Funny story about my girl's (I'll irritatingly call her Barbie for the sake of the story) grandmother.
Background info if you care: She is very demented. She speaks no English. She has the memory of a goldfish. She LOVES Barbie so much and Barbie really loves her grandma. She was really loved by and spent a lot of time with her grandma growing up and they stayed close. Grandma does not know my name, but she knows who I am and likes me. I speak enough of her language so we can have some friendly interaction. I don't need to learn more than a single conversation, so it's fine.
She likes some very specific food that Barbie would often bring her as a treat because Grandma struggles to keep on weight. One day, Barbie was living her life and doing something without me, but I was out doing something in the area where Grandma lives and decided for the heck of it I would pick up the food and drop it off.
I am stupid. No good deed goes unpunished. She invites me in and she is sweet and gives me a hug, but naturally very quickly asks, "Where is Barbie?"
I tell her where Barbie is in a simple, easy to follow way. I tell her Barbie is at ____. We even talk about that for a minute. Then we have the same conversation we always have. She again asks where Barbie is, and same story from me. We circle back around and I've been doing this awhile and I would really like to get in my bed. She tells me I can just stay the night and again asks where Barbie is.
A younger relative cleverly calls Dori from Finding Nemo "Grandma-fish." The name has stuck and spread across the family.
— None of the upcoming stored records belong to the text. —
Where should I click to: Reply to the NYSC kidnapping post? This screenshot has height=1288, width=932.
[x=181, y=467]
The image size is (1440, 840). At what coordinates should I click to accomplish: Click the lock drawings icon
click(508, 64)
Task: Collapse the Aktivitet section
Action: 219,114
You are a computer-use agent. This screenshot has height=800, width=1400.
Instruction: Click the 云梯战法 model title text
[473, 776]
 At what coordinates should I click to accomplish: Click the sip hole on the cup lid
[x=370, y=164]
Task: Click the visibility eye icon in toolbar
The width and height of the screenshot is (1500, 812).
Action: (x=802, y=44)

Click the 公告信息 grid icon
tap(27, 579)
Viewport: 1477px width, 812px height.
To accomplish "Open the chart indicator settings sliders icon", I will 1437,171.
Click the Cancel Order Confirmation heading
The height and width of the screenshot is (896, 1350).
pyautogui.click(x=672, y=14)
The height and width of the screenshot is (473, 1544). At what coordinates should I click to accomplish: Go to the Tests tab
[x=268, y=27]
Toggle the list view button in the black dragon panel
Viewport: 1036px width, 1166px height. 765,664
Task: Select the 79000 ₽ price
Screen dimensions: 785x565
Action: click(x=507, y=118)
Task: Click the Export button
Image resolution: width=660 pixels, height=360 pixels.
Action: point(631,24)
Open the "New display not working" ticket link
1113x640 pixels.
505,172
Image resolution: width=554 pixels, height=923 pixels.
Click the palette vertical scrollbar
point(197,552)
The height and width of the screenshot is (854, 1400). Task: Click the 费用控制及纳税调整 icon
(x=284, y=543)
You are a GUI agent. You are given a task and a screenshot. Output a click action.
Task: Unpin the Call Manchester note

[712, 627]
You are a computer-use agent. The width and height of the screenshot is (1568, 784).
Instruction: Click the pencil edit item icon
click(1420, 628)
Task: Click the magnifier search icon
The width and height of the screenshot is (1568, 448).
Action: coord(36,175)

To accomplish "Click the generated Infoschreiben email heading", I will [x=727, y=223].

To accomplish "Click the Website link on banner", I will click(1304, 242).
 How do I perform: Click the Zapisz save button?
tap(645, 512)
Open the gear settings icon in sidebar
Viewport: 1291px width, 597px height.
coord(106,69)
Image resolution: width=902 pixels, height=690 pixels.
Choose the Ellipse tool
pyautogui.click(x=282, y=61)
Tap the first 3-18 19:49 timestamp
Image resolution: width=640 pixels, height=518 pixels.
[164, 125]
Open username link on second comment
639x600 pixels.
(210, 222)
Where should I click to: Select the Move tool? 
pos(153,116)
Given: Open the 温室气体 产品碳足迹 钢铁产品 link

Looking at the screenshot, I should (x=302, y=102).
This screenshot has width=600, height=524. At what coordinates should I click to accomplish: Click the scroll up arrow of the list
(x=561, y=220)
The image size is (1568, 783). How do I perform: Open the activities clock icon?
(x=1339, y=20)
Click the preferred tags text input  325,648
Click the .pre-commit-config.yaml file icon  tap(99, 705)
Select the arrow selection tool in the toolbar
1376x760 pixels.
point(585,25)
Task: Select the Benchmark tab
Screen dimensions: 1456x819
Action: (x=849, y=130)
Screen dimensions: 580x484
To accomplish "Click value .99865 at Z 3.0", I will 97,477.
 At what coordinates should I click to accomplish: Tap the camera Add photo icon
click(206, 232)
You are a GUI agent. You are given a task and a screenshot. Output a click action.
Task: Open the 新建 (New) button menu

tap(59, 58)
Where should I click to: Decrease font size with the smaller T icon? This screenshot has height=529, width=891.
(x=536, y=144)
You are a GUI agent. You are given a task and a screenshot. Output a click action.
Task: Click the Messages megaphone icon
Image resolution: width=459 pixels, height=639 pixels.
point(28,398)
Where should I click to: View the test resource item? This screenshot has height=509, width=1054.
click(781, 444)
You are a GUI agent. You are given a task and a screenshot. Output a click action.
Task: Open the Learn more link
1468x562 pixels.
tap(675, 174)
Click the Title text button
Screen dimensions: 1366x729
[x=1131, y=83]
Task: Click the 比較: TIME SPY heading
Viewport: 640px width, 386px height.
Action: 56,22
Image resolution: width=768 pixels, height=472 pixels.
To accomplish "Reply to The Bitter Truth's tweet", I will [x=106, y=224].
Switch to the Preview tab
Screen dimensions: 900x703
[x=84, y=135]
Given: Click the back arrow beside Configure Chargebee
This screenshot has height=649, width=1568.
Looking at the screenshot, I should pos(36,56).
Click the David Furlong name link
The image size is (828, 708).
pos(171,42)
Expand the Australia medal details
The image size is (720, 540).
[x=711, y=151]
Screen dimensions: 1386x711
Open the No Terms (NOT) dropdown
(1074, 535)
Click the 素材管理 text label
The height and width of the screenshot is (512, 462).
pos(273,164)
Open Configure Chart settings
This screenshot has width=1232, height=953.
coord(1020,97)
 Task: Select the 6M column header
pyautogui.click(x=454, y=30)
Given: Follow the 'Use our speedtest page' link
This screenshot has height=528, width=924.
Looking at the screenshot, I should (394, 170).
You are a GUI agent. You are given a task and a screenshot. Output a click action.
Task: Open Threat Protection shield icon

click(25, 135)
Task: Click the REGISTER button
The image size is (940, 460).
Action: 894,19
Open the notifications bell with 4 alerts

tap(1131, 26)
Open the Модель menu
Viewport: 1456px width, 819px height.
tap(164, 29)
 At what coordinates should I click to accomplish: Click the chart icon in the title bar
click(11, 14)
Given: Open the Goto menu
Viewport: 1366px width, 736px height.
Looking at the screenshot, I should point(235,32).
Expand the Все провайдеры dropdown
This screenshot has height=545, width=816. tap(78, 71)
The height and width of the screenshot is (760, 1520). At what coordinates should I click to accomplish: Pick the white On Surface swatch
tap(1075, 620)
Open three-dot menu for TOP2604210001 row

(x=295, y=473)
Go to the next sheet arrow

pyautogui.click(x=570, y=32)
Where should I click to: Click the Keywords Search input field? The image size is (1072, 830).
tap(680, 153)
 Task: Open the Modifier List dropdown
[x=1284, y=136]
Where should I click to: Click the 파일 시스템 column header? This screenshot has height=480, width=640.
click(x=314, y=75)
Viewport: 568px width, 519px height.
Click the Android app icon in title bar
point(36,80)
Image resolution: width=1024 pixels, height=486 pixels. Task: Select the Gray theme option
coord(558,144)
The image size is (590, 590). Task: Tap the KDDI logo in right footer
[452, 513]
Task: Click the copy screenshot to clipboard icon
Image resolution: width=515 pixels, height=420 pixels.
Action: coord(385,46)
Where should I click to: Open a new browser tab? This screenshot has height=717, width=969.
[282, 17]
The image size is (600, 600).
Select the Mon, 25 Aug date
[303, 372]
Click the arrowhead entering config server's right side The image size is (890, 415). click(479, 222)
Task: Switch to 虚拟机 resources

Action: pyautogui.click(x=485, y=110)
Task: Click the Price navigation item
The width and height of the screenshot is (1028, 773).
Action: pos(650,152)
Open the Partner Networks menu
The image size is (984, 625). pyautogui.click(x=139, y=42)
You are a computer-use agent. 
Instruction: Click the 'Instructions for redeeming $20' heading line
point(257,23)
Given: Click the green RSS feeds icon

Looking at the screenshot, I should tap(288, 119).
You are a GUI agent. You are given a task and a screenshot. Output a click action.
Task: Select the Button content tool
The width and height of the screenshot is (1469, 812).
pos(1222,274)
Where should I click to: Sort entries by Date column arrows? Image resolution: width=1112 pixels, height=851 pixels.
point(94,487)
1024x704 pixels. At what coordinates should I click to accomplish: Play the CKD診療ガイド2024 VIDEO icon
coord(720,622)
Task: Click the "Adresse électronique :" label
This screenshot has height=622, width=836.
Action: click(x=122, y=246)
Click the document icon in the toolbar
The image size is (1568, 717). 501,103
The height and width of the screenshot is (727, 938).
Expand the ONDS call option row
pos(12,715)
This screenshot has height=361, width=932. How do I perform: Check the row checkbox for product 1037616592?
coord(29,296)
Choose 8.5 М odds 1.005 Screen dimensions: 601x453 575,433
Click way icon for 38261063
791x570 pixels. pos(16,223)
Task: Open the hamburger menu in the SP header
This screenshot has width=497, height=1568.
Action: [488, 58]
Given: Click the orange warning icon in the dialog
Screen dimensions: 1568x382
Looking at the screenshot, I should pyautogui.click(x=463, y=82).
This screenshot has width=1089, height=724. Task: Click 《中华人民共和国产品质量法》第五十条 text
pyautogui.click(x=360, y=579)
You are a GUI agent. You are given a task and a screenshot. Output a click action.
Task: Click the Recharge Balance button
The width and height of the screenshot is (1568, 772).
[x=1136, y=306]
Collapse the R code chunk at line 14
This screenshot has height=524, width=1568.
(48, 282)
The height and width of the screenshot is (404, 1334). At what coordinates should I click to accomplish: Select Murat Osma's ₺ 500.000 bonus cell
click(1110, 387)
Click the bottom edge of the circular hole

I am exasperated with my Grandma-fish. I explain again and she again asks me if I like their culture, their food, their whatever, why I like it, why I like Barbie, how much I love her, what would it be like if we had a baby together, and it goes on and on and on. I have lost count how many times I have had this conversation, but I feel bad leaving her because she obviously is so lonely and misses Barbie.
And then she asked me again where Barbie is and I snapped. I said, "Barbie is dead." Instant regret when she then decided I was lying that Barbie was NOT dead. Then she decided to interrogate me to see if I murdered Barbie, and let me tell you, I was grilled. And then she asks me again if I like their culture and their food, and why. She was totally fine and unscathed, thankfully, but I feel awful about it. Never again.